- Opening Delimiter -
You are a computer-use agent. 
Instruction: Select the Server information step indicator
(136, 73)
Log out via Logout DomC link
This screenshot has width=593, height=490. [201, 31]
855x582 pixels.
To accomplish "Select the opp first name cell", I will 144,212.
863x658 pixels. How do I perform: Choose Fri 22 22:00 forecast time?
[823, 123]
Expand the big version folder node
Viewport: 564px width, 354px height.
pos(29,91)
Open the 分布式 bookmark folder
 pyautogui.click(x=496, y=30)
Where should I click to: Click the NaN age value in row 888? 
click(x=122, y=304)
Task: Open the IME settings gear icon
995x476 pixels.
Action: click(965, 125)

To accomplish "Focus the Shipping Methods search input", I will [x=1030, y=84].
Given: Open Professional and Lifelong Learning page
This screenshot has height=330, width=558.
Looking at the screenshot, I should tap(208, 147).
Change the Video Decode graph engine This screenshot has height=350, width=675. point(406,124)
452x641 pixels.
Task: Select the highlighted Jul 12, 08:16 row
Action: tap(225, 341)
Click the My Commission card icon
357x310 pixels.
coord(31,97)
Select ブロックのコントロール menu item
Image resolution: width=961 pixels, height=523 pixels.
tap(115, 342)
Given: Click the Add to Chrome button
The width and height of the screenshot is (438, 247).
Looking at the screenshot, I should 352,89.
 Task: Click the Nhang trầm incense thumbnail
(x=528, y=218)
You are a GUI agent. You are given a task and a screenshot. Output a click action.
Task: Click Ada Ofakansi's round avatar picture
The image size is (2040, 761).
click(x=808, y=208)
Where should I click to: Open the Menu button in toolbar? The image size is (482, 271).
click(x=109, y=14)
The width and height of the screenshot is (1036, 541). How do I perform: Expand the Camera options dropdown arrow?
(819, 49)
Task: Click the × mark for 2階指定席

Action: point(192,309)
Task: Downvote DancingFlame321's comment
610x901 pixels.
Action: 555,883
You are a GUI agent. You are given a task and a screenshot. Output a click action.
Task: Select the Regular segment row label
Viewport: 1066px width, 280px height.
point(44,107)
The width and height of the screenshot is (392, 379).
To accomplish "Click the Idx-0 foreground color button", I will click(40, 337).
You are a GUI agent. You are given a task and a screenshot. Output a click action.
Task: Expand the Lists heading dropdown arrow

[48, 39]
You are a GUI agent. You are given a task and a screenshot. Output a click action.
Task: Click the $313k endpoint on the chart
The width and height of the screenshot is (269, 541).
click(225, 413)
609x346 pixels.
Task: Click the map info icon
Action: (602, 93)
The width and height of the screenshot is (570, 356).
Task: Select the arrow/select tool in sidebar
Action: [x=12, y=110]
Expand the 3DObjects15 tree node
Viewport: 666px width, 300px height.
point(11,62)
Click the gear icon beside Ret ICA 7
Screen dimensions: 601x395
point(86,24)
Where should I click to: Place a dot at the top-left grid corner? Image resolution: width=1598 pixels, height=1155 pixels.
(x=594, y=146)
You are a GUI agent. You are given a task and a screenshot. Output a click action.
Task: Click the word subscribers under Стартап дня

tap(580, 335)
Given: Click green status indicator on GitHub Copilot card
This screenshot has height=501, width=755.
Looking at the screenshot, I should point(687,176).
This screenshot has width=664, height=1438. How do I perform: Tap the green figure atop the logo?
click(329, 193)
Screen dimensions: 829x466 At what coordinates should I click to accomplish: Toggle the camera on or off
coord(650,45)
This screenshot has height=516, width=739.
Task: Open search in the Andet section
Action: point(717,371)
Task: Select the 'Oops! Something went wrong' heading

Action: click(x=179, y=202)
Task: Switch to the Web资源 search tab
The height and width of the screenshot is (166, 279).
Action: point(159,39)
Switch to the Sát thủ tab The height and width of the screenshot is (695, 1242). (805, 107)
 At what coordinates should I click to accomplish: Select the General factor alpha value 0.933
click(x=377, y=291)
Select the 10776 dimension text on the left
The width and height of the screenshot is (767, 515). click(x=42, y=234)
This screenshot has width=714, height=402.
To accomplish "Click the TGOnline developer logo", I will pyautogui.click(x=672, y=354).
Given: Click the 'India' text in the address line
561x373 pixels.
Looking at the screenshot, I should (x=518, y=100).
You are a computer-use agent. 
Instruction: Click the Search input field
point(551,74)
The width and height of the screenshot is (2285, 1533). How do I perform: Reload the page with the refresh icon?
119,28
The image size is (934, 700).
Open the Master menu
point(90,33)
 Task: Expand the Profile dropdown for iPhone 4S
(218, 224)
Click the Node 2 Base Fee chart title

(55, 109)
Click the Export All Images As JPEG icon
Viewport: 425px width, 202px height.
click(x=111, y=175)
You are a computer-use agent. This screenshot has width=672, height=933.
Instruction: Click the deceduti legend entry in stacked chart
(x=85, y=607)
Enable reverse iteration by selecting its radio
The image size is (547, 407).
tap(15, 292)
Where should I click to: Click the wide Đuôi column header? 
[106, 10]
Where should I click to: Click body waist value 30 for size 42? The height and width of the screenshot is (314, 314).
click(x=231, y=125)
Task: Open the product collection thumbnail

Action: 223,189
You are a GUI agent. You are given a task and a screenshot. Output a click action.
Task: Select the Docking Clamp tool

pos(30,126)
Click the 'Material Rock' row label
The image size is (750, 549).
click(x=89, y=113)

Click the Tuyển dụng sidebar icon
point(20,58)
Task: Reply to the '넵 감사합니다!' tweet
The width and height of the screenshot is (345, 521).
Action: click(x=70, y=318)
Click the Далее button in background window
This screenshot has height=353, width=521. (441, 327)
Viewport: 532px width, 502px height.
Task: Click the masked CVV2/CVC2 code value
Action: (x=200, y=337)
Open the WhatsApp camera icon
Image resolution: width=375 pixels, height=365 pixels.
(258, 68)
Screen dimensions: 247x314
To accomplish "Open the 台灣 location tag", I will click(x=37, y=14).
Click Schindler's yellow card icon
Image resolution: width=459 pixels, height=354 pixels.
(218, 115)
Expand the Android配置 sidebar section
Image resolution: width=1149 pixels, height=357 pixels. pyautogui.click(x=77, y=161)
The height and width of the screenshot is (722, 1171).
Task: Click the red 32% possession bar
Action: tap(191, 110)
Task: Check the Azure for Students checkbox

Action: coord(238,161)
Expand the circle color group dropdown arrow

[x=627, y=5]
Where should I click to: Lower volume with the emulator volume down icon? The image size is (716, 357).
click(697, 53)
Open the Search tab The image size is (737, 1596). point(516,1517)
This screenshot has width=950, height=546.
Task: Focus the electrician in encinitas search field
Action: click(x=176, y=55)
- Closing Delimiter -
> **Aim of the exercise**: Retype the entire listing word for word.

> **Exercise output**:
You are a computer-use agent. 
Instruction: Select the Server information step indicator
(136, 73)
Log out via Logout DomC link
This screenshot has width=593, height=490. [201, 31]
855x582 pixels.
To accomplish "Select the opp first name cell", I will 144,212.
863x658 pixels. How do I perform: Choose Fri 22 22:00 forecast time?
[823, 123]
Expand the big version folder node
Viewport: 564px width, 354px height.
pos(29,91)
Open the 分布式 bookmark folder
 pyautogui.click(x=496, y=30)
Where should I click to: Click the NaN age value in row 888? 
click(x=122, y=304)
Task: Open the IME settings gear icon
995x476 pixels.
Action: click(965, 125)

To accomplish "Focus the Shipping Methods search input", I will [x=1030, y=84].
Given: Open Professional and Lifelong Learning page
This screenshot has height=330, width=558.
Looking at the screenshot, I should tap(208, 147).
Change the Video Decode graph engine This screenshot has height=350, width=675. point(406,124)
452x641 pixels.
Task: Select the highlighted Jul 12, 08:16 row
Action: tap(225, 341)
Click the My Commission card icon
357x310 pixels.
coord(31,97)
Select ブロックのコントロール menu item
Image resolution: width=961 pixels, height=523 pixels.
tap(115, 342)
Given: Click the Add to Chrome button
The width and height of the screenshot is (438, 247).
Looking at the screenshot, I should 352,89.
 Task: Click the Nhang trầm incense thumbnail
(x=528, y=218)
You are a GUI agent. You are given a task and a screenshot. Output a click action.
Task: Click Ada Ofakansi's round avatar picture
The image size is (2040, 761).
click(x=808, y=208)
Where should I click to: Open the Menu button in toolbar? The image size is (482, 271).
click(x=109, y=14)
The width and height of the screenshot is (1036, 541). How do I perform: Expand the Camera options dropdown arrow?
(819, 49)
Task: Click the × mark for 2階指定席

Action: point(192,309)
Task: Downvote DancingFlame321's comment
610x901 pixels.
Action: 555,883
You are a GUI agent. You are given a task and a screenshot. Output a click action.
Task: Select the Regular segment row label
Viewport: 1066px width, 280px height.
point(44,107)
The width and height of the screenshot is (392, 379).
To accomplish "Click the Idx-0 foreground color button", I will click(40, 337).
You are a GUI agent. You are given a task and a screenshot. Output a click action.
Task: Expand the Lists heading dropdown arrow

[48, 39]
You are a GUI agent. You are given a task and a screenshot. Output a click action.
Task: Click the $313k endpoint on the chart
The width and height of the screenshot is (269, 541).
click(225, 413)
609x346 pixels.
Task: Click the map info icon
Action: (602, 93)
The width and height of the screenshot is (570, 356).
Task: Select the arrow/select tool in sidebar
Action: [x=12, y=110]
Expand the 3DObjects15 tree node
Viewport: 666px width, 300px height.
point(11,62)
Click the gear icon beside Ret ICA 7
Screen dimensions: 601x395
point(86,24)
Where should I click to: Place a dot at the top-left grid corner? Image resolution: width=1598 pixels, height=1155 pixels.
(x=594, y=146)
You are a GUI agent. You are given a task and a screenshot. Output a click action.
Task: Click the word subscribers under Стартап дня

tap(580, 335)
Given: Click green status indicator on GitHub Copilot card
This screenshot has height=501, width=755.
Looking at the screenshot, I should point(687,176).
This screenshot has width=664, height=1438. How do I perform: Tap the green figure atop the logo?
click(329, 193)
Screen dimensions: 829x466 At what coordinates should I click to accomplish: Toggle the camera on or off
coord(650,45)
This screenshot has height=516, width=739.
Task: Open search in the Andet section
Action: point(717,371)
Task: Select the 'Oops! Something went wrong' heading

Action: click(x=179, y=202)
Task: Switch to the Web资源 search tab
The height and width of the screenshot is (166, 279).
Action: point(159,39)
Switch to the Sát thủ tab The height and width of the screenshot is (695, 1242). (805, 107)
 At what coordinates should I click to accomplish: Select the General factor alpha value 0.933
click(x=377, y=291)
Select the 10776 dimension text on the left
The width and height of the screenshot is (767, 515). click(x=42, y=234)
This screenshot has width=714, height=402.
To accomplish "Click the TGOnline developer logo", I will pyautogui.click(x=672, y=354).
Given: Click the 'India' text in the address line
561x373 pixels.
Looking at the screenshot, I should (x=518, y=100).
You are a computer-use agent. 
Instruction: Click the Search input field
point(551,74)
The width and height of the screenshot is (2285, 1533). How do I perform: Reload the page with the refresh icon?
119,28
The image size is (934, 700).
Open the Master menu
point(90,33)
 Task: Expand the Profile dropdown for iPhone 4S
(218, 224)
Click the Node 2 Base Fee chart title

(55, 109)
Click the Export All Images As JPEG icon
Viewport: 425px width, 202px height.
click(x=111, y=175)
You are a computer-use agent. This screenshot has width=672, height=933.
Instruction: Click the deceduti legend entry in stacked chart
(x=85, y=607)
Enable reverse iteration by selecting its radio
The image size is (547, 407).
tap(15, 292)
Where should I click to: Click the wide Đuôi column header? 
[106, 10]
Where should I click to: Click body waist value 30 for size 42? The height and width of the screenshot is (314, 314).
click(x=231, y=125)
Task: Open the product collection thumbnail

Action: 223,189
You are a GUI agent. You are given a task and a screenshot. Output a click action.
Task: Select the Docking Clamp tool

pos(30,126)
Click the 'Material Rock' row label
The image size is (750, 549).
click(x=89, y=113)

Click the Tuyển dụng sidebar icon
point(20,58)
Task: Reply to the '넵 감사합니다!' tweet
The width and height of the screenshot is (345, 521).
Action: click(x=70, y=318)
Click the Далее button in background window
This screenshot has height=353, width=521. (441, 327)
Viewport: 532px width, 502px height.
Task: Click the masked CVV2/CVC2 code value
Action: (x=200, y=337)
Open the WhatsApp camera icon
Image resolution: width=375 pixels, height=365 pixels.
(258, 68)
Screen dimensions: 247x314
To accomplish "Open the 台灣 location tag", I will click(x=37, y=14).
Click Schindler's yellow card icon
Image resolution: width=459 pixels, height=354 pixels.
(218, 115)
Expand the Android配置 sidebar section
Image resolution: width=1149 pixels, height=357 pixels. pyautogui.click(x=77, y=161)
The height and width of the screenshot is (722, 1171).
Task: Click the red 32% possession bar
Action: tap(191, 110)
Task: Check the Azure for Students checkbox

Action: coord(238,161)
Expand the circle color group dropdown arrow

[x=627, y=5]
Where should I click to: Lower volume with the emulator volume down icon? The image size is (716, 357).
click(697, 53)
Open the Search tab The image size is (737, 1596). point(516,1517)
This screenshot has width=950, height=546.
Task: Focus the electrician in encinitas search field
Action: click(x=176, y=55)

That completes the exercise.